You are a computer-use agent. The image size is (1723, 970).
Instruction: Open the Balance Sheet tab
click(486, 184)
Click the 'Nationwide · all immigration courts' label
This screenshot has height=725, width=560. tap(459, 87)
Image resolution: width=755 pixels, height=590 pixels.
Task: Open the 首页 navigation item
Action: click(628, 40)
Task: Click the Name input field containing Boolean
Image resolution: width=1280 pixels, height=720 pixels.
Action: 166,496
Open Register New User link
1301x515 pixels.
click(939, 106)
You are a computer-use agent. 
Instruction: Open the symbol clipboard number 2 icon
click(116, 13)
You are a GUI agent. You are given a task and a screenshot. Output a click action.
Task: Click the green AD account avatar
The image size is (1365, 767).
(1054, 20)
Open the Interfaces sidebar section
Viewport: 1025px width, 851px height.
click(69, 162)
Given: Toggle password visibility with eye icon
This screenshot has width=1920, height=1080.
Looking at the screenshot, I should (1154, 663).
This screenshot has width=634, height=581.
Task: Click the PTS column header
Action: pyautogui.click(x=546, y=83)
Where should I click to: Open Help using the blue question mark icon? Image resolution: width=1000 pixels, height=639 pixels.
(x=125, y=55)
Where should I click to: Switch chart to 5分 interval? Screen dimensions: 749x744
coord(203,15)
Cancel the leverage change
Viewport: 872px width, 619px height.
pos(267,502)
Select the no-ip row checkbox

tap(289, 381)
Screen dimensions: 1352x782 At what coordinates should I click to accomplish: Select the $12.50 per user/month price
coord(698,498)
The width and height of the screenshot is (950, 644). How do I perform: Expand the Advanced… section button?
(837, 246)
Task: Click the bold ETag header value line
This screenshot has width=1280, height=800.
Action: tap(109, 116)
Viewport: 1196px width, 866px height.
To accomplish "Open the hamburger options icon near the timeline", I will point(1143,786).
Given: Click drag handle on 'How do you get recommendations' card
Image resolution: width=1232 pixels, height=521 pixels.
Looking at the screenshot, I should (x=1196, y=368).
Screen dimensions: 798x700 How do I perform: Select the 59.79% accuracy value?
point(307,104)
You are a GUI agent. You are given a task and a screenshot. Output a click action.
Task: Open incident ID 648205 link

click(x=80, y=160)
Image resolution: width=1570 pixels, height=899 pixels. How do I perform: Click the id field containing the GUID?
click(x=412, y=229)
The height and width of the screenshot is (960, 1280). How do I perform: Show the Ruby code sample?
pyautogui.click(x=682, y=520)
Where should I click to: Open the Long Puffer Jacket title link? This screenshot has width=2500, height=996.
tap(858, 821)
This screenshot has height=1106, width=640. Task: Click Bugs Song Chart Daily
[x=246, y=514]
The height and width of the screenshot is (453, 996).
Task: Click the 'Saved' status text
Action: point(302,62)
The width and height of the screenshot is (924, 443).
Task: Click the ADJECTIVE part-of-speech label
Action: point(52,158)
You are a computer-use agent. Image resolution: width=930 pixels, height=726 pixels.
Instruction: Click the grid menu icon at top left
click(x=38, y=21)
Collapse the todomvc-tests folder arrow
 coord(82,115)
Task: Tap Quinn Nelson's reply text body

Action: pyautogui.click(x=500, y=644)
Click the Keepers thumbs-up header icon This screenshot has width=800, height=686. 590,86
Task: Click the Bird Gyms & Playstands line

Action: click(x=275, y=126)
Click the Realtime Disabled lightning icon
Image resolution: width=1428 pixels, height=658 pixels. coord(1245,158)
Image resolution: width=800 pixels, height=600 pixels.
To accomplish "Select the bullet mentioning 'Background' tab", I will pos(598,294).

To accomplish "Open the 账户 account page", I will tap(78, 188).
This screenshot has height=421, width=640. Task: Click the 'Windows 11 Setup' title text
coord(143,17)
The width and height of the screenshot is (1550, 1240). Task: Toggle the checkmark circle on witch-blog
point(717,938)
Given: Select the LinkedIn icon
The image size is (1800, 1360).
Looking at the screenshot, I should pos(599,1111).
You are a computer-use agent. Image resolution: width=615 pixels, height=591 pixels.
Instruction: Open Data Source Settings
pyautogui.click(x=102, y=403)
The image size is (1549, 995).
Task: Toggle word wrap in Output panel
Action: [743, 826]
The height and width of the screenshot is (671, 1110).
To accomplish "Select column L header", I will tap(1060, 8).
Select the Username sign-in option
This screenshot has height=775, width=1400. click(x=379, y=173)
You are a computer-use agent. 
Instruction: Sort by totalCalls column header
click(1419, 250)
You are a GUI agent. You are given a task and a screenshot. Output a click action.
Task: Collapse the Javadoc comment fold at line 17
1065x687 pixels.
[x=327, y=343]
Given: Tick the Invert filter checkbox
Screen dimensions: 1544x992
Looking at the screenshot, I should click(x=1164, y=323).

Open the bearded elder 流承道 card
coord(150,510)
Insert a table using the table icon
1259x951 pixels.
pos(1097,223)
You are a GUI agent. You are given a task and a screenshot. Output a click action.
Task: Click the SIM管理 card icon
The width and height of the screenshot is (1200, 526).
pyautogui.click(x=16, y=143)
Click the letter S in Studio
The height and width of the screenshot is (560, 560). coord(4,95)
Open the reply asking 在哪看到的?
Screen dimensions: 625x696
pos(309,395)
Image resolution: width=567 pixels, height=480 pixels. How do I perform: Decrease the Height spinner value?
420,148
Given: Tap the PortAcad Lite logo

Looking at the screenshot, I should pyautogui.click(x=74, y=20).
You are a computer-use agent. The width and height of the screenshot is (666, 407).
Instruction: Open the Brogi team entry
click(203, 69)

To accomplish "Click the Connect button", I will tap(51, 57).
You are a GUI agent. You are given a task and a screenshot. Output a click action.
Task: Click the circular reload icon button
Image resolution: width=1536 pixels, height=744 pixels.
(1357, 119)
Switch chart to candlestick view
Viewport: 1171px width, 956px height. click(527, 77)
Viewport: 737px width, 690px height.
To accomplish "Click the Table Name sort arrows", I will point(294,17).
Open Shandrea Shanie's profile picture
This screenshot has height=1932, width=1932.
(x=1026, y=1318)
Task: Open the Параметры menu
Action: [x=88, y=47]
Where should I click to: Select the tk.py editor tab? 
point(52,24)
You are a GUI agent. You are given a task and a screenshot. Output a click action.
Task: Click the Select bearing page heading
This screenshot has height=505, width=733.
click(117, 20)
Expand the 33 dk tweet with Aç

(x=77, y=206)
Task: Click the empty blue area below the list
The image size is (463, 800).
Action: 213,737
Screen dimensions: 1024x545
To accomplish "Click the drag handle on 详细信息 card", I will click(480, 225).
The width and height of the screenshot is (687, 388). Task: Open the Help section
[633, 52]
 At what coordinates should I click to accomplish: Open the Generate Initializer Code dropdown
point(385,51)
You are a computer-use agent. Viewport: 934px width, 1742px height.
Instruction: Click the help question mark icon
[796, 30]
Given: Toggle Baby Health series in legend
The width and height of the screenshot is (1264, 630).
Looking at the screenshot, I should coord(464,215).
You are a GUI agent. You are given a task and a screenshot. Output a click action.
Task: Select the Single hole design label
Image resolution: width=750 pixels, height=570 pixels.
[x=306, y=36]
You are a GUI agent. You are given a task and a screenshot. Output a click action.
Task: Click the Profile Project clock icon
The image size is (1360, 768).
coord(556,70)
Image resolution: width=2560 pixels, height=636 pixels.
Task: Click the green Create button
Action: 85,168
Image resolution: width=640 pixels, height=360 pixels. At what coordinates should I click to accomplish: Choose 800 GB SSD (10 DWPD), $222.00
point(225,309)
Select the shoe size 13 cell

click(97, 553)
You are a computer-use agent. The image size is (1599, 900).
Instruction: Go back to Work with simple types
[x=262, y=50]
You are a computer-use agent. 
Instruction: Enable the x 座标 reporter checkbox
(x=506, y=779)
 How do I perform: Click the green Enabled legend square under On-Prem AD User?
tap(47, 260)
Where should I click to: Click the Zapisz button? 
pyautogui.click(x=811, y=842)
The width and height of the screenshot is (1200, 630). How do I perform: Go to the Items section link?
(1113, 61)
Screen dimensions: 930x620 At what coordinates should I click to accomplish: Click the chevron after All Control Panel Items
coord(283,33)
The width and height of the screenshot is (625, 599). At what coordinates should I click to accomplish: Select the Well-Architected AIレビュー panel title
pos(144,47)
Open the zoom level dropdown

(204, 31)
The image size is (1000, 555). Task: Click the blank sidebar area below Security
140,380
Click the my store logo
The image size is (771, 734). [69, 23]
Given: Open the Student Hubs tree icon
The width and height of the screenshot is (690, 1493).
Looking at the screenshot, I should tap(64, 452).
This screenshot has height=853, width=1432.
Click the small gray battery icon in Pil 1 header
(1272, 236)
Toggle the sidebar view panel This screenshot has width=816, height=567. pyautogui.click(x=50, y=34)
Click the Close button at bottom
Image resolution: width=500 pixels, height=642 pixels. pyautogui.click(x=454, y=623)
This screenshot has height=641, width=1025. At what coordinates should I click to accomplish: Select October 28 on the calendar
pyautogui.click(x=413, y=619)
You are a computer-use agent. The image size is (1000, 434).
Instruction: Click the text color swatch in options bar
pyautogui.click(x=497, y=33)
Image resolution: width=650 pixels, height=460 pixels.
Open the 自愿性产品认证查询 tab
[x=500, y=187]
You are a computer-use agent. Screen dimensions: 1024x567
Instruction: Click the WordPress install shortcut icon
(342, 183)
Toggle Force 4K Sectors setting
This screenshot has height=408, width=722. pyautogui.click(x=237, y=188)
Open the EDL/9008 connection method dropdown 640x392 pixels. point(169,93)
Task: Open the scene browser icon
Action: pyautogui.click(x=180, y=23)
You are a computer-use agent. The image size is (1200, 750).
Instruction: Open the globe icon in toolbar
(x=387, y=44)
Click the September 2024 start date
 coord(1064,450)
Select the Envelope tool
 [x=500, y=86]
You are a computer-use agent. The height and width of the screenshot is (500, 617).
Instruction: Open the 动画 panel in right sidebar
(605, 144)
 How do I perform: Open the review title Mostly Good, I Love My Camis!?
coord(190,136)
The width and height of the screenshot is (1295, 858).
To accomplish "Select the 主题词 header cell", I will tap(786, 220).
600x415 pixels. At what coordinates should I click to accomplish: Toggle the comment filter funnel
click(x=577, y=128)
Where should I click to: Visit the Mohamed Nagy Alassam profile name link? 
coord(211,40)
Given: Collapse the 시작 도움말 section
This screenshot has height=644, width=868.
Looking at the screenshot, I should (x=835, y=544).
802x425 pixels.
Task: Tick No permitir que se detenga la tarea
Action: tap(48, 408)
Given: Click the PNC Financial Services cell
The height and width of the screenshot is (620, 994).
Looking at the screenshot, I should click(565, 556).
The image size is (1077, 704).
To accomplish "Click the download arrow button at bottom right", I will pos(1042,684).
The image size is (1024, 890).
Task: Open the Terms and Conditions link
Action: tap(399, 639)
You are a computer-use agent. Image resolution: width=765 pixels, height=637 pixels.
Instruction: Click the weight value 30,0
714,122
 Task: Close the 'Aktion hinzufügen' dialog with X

*Your assignment:*
Copy out every line of the material above that mentions the word "drag".

*Answer to this task:*
Given: Click drag handle on 'How do you get recommendations' card
To accomplish "Click the drag handle on 详细信息 card", I will click(480, 225).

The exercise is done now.